┌──

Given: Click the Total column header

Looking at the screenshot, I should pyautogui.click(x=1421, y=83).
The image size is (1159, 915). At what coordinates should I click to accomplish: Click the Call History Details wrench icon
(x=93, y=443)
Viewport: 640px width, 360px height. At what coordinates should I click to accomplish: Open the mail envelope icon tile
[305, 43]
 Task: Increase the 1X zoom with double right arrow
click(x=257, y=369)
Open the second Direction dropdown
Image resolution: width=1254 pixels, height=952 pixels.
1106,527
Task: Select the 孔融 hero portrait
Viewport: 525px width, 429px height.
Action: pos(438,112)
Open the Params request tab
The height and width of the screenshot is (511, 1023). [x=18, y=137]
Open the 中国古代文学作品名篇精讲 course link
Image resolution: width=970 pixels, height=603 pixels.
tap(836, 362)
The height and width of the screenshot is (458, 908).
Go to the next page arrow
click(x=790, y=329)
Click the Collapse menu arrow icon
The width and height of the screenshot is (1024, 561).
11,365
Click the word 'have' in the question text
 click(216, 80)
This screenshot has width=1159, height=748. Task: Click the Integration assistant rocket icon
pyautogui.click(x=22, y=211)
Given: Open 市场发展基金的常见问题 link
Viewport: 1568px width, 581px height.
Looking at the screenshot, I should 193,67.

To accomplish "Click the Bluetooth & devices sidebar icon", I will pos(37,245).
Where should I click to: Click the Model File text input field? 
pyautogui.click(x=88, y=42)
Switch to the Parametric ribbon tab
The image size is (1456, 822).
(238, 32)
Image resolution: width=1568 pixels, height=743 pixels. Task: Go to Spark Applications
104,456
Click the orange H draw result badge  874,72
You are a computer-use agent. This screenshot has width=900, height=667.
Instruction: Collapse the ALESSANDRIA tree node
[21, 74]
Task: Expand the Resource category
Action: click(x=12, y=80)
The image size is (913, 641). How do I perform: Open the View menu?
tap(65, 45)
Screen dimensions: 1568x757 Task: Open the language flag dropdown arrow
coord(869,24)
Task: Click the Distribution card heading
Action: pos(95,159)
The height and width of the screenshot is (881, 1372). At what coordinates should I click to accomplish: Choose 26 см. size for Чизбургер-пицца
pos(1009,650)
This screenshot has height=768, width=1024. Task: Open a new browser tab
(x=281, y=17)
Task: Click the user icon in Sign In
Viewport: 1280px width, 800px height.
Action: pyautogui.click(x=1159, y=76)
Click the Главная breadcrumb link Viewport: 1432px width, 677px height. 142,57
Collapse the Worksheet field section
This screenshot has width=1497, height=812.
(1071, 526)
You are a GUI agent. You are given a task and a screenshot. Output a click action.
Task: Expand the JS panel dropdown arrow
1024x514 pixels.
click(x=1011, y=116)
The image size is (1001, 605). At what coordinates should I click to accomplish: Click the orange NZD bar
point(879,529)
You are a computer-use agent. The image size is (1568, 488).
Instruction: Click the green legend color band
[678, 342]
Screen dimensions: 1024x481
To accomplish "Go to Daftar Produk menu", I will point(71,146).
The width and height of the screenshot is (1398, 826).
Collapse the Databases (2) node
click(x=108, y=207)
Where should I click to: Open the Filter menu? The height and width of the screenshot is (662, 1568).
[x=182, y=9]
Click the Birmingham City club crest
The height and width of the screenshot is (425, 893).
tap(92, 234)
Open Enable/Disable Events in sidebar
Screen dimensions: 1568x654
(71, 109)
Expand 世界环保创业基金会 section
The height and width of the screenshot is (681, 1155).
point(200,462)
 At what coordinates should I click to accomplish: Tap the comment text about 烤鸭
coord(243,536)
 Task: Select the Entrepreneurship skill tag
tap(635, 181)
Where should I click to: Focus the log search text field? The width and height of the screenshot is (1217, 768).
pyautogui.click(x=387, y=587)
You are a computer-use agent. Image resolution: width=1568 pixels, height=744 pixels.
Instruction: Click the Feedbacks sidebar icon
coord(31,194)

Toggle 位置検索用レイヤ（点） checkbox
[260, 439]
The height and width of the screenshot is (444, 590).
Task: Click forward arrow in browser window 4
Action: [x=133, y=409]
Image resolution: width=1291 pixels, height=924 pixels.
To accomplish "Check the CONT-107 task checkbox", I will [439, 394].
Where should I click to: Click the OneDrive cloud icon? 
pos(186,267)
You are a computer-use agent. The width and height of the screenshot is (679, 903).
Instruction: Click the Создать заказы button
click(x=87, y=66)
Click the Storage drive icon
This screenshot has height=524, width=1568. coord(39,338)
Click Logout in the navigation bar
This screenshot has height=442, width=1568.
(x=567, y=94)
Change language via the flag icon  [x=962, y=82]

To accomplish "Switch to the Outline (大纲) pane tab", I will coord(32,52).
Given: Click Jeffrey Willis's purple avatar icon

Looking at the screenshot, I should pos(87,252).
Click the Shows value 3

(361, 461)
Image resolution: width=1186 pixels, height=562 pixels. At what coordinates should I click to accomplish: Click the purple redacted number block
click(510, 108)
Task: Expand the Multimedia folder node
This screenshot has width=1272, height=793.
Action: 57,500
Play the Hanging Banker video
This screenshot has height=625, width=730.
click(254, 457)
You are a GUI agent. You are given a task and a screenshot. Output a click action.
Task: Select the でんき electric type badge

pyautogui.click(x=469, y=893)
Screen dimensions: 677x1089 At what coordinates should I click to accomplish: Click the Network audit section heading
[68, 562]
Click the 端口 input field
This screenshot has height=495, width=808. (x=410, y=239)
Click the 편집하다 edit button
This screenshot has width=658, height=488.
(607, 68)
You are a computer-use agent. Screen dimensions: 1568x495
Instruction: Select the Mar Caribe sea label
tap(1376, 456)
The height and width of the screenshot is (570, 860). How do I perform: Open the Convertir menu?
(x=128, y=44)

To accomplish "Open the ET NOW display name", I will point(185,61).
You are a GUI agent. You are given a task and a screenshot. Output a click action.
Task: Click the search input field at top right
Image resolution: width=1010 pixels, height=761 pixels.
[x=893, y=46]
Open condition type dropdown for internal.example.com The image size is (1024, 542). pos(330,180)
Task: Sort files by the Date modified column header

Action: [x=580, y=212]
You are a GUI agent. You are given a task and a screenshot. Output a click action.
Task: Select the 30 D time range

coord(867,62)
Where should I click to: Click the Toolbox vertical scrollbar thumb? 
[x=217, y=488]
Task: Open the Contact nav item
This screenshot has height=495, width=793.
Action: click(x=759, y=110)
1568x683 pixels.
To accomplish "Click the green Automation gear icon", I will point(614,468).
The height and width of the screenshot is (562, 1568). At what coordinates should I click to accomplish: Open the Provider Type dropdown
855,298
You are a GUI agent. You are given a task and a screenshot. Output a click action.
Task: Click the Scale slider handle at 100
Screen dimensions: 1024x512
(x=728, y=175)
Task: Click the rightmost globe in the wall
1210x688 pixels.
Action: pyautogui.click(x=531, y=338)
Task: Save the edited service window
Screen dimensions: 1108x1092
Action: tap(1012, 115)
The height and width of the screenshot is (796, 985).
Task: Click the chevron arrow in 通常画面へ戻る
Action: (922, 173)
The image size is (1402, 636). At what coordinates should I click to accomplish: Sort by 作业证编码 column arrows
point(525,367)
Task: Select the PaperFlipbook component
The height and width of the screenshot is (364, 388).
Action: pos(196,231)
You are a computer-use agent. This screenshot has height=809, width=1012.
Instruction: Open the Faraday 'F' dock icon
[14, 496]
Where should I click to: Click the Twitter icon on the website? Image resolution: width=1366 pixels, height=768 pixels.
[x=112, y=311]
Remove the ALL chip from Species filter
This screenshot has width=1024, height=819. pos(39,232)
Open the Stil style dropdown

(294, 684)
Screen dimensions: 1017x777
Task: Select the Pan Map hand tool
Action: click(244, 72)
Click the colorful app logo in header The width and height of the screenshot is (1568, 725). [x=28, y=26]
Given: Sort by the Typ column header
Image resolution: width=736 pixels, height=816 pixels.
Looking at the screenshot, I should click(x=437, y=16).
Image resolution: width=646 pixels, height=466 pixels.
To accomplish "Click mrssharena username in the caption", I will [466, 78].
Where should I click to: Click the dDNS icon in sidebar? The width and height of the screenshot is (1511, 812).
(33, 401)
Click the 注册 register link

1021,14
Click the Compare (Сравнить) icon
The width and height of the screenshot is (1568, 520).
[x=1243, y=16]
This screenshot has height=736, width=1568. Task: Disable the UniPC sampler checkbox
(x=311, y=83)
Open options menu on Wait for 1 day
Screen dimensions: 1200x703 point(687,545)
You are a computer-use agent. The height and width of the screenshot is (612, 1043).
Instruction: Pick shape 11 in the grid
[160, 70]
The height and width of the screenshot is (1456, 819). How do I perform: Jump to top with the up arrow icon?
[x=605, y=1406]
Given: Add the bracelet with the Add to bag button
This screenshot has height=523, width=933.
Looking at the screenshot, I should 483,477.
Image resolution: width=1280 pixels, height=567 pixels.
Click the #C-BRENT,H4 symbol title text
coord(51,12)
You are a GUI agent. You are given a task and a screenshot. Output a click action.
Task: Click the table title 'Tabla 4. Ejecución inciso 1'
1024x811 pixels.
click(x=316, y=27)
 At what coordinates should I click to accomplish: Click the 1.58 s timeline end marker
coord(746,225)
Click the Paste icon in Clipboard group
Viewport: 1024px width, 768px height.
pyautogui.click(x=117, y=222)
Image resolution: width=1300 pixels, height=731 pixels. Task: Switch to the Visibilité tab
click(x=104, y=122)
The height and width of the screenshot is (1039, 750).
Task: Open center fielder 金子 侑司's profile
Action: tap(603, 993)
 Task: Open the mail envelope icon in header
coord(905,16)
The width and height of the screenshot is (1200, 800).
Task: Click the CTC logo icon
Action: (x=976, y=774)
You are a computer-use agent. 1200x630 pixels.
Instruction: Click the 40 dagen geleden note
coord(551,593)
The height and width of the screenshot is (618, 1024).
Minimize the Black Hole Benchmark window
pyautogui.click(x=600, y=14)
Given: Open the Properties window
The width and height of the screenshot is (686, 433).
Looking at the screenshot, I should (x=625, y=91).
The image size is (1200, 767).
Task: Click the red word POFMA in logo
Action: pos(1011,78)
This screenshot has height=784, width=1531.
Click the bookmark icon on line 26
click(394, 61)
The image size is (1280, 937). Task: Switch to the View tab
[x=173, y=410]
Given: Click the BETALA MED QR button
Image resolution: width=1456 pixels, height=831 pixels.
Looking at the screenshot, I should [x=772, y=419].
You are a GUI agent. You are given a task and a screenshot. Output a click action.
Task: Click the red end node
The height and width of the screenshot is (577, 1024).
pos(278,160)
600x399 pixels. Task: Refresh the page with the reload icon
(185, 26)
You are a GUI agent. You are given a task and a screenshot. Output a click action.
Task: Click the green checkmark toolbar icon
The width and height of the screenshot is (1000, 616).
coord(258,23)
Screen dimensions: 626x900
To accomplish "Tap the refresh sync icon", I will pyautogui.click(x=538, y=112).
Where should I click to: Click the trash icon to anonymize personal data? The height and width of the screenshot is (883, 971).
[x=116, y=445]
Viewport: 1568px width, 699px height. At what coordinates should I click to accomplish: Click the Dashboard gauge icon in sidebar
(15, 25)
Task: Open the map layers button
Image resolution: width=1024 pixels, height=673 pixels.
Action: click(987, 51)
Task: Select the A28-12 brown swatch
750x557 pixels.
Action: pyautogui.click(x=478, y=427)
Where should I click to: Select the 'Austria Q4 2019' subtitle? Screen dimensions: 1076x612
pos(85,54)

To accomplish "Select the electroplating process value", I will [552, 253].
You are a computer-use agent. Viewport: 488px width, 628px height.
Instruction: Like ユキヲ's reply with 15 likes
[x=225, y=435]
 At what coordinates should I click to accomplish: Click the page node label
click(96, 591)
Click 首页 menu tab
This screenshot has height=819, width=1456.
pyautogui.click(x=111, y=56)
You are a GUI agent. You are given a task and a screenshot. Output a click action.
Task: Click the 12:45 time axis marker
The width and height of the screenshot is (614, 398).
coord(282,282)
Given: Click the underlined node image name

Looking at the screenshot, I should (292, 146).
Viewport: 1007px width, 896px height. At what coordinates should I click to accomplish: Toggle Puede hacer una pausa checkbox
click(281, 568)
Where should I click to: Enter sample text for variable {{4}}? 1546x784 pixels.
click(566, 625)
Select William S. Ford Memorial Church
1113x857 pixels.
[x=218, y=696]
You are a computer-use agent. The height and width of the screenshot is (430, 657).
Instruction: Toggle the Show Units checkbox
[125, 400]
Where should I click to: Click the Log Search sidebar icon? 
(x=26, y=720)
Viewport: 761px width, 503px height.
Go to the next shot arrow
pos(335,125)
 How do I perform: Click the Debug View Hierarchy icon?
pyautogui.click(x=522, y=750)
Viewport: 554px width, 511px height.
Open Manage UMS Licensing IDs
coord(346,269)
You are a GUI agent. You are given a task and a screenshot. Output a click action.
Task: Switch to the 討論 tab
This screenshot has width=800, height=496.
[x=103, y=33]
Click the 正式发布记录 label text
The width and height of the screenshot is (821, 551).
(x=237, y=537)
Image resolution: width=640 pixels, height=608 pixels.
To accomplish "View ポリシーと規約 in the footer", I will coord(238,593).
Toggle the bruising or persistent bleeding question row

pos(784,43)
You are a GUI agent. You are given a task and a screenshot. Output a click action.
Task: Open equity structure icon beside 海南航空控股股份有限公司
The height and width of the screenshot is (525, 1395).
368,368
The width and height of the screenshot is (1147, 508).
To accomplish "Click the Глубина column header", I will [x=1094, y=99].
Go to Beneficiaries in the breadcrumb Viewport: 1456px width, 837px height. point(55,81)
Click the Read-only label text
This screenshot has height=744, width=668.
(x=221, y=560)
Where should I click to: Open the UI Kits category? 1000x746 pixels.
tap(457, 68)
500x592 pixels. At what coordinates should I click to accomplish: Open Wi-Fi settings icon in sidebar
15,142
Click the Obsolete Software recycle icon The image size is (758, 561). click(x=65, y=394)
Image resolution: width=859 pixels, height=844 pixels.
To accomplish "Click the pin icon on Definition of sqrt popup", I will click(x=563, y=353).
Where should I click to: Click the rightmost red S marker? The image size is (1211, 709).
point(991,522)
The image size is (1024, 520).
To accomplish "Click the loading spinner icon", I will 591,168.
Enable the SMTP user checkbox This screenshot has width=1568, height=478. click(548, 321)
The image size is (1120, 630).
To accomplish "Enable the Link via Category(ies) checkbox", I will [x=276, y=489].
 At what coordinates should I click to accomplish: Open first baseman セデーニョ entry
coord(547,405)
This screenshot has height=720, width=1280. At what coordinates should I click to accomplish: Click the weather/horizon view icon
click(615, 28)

└──

Reproduce, word for word, the lines of the rows from the line containing "The image size is (1024, 520)." through the last line of the rows, with both ends included.

RIGHT ANSWER:
The image size is (1024, 520).
To accomplish "Click the loading spinner icon", I will 591,168.
Enable the SMTP user checkbox This screenshot has width=1568, height=478. click(548, 321)
The image size is (1120, 630).
To accomplish "Enable the Link via Category(ies) checkbox", I will [x=276, y=489].
 At what coordinates should I click to accomplish: Open first baseman セデーニョ entry
coord(547,405)
This screenshot has height=720, width=1280. At what coordinates should I click to accomplish: Click the weather/horizon view icon
click(615, 28)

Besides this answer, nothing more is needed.